Today it was The Revenant’s day, though, and his victory can be in part put down to a significant late move from the brilliant Boudot, who leaned his mount left towards final rival Roseman who wasn’t stopping after a fine run from the front.

That manoeuvre saw The Revenant eyeball his challenger and he pulled out more to win by a head, a job well done for all involved; horse, jockey and trainer.



Biggest improver: Trueshan’s Long Distance Cup romp

The QIPCO British Champions Long Distance Cup has been a huge part of the Champions Day tapestry despite its Group Two status and that’s largely been because of some thrilling finishes.

Since Champions Day became a thing the winning distances in this race have been a length and a quarter, a neck, a nose, a length and three quarters, a length, half a length, half a length, a length and a half and a nose – which adds up to six and three quarter lengths.

Trueshan won Saturday’s race by seven and a half lengths, a bigger winning distance than the other nine renewals put together, an incredible bare result - the manner of which was a bolt from the blue.

It is a performance that has to be approached with a degree of caution.

A below-par effort from Stradivarius, just 13 days after his seventh in the Prix de l’Arc de Triomphe, opened up an opportunity for a new kid on the block and the soft ground, heavy in places on the round course, was hard work with Trueshan handling it better than anything.

But to come to the conclusion that this was a freak result because of those two factors would be wrong. A freak performance, maybe, but Trueshan is a young and unexposed stayer, who was tackling two miles for the first time, and his profile is one of rapid progression.

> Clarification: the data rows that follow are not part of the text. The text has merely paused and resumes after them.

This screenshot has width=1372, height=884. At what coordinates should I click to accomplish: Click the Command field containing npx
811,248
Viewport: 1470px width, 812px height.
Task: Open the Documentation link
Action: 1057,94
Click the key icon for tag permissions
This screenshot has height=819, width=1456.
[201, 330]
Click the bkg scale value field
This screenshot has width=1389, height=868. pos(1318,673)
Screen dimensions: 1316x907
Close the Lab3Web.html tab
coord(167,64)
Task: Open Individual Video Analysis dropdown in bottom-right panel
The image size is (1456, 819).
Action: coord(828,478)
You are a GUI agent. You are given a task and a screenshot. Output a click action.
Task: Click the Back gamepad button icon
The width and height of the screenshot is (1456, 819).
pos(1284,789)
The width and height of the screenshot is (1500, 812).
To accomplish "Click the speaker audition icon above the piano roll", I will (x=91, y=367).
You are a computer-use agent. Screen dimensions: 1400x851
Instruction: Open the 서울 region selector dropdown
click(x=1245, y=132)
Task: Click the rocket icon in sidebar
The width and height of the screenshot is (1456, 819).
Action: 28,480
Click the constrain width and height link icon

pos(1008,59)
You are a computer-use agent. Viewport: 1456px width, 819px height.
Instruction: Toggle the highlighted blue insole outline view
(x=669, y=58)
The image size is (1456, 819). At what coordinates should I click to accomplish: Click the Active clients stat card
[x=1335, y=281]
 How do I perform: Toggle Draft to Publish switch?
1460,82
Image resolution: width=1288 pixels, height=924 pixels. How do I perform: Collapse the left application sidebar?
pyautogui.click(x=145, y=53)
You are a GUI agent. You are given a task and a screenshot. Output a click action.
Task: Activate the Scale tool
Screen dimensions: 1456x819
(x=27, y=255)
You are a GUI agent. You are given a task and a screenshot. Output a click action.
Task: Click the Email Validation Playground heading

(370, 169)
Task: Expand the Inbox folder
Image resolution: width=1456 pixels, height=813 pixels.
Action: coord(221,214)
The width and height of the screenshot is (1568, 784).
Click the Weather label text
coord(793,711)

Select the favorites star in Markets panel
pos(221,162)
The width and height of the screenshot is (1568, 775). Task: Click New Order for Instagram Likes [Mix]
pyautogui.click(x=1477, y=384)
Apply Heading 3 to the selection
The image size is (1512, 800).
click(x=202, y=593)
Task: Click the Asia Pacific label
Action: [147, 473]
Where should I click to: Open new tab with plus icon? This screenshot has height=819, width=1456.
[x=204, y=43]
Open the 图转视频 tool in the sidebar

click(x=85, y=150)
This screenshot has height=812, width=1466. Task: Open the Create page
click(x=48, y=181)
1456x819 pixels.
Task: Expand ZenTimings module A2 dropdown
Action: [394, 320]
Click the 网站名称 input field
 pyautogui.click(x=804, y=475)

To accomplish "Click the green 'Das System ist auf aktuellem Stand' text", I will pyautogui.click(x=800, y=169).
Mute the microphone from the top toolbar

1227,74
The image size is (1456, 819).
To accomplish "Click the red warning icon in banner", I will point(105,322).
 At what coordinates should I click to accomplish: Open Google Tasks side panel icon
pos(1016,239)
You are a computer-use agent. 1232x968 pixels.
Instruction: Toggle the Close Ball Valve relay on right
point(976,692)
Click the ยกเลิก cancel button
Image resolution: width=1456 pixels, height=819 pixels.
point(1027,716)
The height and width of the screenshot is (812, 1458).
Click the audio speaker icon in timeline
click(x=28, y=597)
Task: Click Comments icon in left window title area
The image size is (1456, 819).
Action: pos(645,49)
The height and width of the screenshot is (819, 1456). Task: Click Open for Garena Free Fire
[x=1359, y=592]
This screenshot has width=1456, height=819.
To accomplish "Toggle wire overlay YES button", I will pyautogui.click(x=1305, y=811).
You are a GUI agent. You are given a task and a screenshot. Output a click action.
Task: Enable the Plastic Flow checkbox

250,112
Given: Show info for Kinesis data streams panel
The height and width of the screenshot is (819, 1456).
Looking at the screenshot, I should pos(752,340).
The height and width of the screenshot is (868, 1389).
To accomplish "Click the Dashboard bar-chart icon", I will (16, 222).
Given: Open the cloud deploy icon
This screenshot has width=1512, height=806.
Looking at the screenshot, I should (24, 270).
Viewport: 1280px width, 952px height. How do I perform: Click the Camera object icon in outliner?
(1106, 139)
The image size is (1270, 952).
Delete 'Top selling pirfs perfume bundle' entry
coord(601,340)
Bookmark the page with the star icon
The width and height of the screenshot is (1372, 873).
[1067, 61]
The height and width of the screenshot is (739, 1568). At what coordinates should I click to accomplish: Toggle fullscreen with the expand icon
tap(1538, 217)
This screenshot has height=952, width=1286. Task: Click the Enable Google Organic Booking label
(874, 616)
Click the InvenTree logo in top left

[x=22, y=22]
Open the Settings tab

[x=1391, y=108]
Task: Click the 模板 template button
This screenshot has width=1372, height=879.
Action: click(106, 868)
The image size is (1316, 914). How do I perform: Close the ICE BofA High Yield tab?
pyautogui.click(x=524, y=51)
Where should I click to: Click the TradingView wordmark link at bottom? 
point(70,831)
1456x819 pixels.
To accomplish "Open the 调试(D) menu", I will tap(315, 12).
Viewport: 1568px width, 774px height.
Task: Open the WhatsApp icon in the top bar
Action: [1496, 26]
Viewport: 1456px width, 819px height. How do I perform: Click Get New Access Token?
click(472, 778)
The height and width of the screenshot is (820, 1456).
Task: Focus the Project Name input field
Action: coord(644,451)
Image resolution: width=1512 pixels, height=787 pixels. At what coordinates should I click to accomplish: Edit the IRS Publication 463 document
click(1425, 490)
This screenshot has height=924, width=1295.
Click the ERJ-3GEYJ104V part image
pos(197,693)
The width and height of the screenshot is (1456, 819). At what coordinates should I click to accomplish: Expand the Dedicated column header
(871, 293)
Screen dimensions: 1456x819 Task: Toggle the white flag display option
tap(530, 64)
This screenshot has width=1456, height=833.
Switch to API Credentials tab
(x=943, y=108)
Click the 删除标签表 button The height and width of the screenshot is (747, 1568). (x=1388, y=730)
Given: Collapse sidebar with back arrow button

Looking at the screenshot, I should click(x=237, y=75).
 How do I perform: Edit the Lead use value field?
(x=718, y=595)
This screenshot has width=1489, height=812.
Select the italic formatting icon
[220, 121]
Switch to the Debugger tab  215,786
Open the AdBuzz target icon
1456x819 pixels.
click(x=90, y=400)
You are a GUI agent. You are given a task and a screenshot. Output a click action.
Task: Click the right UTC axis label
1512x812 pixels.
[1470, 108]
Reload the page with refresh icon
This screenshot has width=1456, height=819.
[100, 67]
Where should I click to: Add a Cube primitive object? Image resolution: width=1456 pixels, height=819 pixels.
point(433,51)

Out of the top two in just three of his 11 career starts, he put in a career-best performance when accounting for Withhold at Salisbury last time, but he eclipsed that by some margin here despite racing keenly in the early part of the race.

Hollie Doyle, negotiating the first leg of a Champions Day double, didn’t panic and eventually got him settled in midfield on the outside, and while she had to show strength and class to get Glen Shiel home half an hour later, she was largely a passenger in the closing stages of Trueshan’s win.

Rounding the turn for home it was clear he was travelling best of all and once Doyle went in pursuit of Fujaira Prince it was game over for the rest, as Alan King’s four-year-old coasted away from his rivals for a clear-cut success.

Putting a number on this isn’t easy for the handicapper. Trueshan has beaten the Irish St Leger one-two, Search For A Song and Fujaira Prince, by over seven lengths and he has reversed the Sky Bet Ebor form with the latter, where he was beaten eight lengths when giving him 1lb, emphatically, over the extra two furlongs.

To rate him around the proximity of those two horses would be to presume they have both run to form and that would warrant a mark in the 120s, but with the 110-rated Morando a neck behind in fourth the assessor has licence to be more conservative with Trueshan’s new number.

Morando handles this ground well and he ran his race. Indeed, he travelled better than anything other than the winner and looked likely to play a bigger part in the finish than he did, an indicator that he didn’t quite stay.

With that in mind, I don’t think he was quite at the peak of his best efforts over shorter and he probably ran to his current mark, which would suggest a performance nudging 120 from Trueshan and something like a 10lb hike, to a rating of 119, seems likely.

That puts him in pole position for the big staying races next season, where he deserves to be after a performance like this.

If he’s to develop into a Gold Cup horse he’ll have to settle better, but King, a superb dual-purpose trainer nowadays, has the best Flat horse he’s ever had on his hands and he looks a fearsome rival for even a peak-form Stradivarius next year.